Nobody wants to go fishing for information, especially in a work environment that’s significantly changed. Instead, bring relevant content and engaging self-service experience to your employeeswherever and whenever they need it. Maybe that’s a smart chatbot that uses AI to connect employees with the content they need to finish a task. Or a context-specific helpdesk and IT support that reduces the steps it takes for an employee to resolve their issue. Organizations can improve the search functionality of their intranets using AI technology and use Slack connectors to make finding relevant information seamless from any screen. I’ve even seen some organizations build highly personalized portals that bring everything an employee needs into a single view.

Across channels

Few things impede proficiency like having to reinvent the wheel every time something needs to get done. Instead, we need to unify the experience for our employees as they move across devices, apps and other parts of the digital workplace.

In-office, at home or hybrid—relevance matters most

As the results of our internal survey shows, nothing is set in stone.
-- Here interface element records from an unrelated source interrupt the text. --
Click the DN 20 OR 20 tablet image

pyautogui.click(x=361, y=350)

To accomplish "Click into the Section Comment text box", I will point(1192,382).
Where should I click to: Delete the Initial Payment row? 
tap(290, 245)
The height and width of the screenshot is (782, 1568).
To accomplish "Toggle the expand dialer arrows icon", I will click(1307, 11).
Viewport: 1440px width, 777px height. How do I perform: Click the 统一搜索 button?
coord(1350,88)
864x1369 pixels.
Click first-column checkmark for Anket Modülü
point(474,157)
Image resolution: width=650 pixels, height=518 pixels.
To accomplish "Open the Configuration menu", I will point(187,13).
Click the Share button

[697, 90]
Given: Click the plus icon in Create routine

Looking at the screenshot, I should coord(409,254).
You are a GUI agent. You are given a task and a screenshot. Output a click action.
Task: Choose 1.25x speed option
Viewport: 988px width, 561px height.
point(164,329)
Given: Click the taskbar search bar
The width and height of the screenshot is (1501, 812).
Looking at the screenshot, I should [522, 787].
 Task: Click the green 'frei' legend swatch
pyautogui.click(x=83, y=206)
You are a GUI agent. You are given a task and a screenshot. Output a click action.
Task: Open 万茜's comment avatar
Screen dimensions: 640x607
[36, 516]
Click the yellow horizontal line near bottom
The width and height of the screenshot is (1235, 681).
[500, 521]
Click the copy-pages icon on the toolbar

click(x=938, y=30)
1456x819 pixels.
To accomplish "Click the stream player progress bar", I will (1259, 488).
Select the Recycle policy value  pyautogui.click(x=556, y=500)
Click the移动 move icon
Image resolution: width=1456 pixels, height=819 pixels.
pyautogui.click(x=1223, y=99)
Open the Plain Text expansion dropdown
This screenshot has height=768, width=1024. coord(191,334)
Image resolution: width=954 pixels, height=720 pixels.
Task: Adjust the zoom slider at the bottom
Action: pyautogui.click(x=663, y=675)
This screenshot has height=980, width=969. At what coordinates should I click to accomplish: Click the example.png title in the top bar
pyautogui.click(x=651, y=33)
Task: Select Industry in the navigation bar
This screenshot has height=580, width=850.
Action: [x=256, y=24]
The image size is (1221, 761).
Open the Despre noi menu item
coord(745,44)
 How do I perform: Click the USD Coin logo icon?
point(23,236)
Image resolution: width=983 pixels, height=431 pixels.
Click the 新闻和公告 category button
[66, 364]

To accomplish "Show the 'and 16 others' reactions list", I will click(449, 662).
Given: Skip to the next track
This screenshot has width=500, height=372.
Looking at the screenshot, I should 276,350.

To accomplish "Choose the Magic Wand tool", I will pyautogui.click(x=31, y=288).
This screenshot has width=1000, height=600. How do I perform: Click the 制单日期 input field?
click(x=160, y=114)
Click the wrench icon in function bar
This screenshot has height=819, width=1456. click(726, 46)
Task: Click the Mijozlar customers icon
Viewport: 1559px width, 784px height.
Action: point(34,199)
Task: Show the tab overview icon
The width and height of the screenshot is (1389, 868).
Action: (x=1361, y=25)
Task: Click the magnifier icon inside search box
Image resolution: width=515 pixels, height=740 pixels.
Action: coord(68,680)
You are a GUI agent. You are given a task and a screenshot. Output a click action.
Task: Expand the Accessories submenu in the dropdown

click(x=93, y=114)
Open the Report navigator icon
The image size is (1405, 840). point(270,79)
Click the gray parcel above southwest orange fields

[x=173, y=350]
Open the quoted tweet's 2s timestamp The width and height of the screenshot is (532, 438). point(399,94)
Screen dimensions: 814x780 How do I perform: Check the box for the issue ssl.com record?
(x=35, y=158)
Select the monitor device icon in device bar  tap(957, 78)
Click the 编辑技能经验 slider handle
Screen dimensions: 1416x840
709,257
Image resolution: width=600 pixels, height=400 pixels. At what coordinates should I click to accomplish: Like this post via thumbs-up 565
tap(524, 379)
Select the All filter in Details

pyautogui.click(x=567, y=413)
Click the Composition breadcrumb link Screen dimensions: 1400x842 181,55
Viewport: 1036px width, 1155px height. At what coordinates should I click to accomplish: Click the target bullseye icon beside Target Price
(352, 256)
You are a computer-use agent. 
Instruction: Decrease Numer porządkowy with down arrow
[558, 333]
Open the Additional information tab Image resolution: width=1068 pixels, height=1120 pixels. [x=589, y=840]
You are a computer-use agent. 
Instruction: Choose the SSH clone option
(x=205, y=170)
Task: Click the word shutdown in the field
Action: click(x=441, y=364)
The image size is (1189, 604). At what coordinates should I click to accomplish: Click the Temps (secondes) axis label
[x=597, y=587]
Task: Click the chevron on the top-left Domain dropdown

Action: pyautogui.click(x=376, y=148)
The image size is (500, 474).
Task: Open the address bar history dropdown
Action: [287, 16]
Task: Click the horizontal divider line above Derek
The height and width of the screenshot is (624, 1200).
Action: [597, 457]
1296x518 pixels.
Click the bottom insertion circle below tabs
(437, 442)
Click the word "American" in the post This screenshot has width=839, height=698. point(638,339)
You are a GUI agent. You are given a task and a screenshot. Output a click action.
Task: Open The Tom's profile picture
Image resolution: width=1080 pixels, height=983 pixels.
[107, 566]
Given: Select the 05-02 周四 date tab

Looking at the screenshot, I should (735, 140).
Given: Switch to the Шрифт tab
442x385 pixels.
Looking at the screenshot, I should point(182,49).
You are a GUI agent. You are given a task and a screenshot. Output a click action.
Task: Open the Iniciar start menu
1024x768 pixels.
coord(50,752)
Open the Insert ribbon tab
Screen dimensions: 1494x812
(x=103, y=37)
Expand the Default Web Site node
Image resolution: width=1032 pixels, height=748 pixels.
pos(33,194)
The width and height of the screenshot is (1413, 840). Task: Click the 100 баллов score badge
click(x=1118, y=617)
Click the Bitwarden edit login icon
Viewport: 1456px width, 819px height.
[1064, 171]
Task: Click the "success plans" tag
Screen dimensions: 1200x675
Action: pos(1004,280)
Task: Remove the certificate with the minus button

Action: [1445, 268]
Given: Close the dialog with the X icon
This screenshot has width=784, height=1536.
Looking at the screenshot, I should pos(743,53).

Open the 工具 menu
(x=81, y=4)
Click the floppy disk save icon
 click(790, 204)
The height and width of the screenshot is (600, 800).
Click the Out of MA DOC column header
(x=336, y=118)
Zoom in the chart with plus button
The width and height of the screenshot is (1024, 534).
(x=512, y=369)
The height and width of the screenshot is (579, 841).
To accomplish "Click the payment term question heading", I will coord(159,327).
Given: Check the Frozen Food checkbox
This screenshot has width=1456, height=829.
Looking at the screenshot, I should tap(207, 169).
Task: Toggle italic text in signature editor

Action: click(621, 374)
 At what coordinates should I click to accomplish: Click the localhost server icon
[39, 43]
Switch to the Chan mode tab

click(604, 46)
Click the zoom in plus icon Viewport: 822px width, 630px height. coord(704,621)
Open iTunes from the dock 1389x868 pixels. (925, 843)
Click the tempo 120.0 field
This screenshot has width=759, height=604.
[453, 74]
So far only some of our new hires have started to work in-office full-time since the pandemic started; and moving forward, vaccine requirements will result in some employees working remotely longer term. 

The common thread throughout every working environment will be relevance. No matter where an employee is working, their success, proficiency and job satisfaction will depend on relevance of information so personal and immediate that the next click isn’t necessary. It’s all right there already. Of course, that’s the silver lining in all of this: thanks to the modern wonder that is AI and machine learning, relevance at scale is not only possible, it’s already here.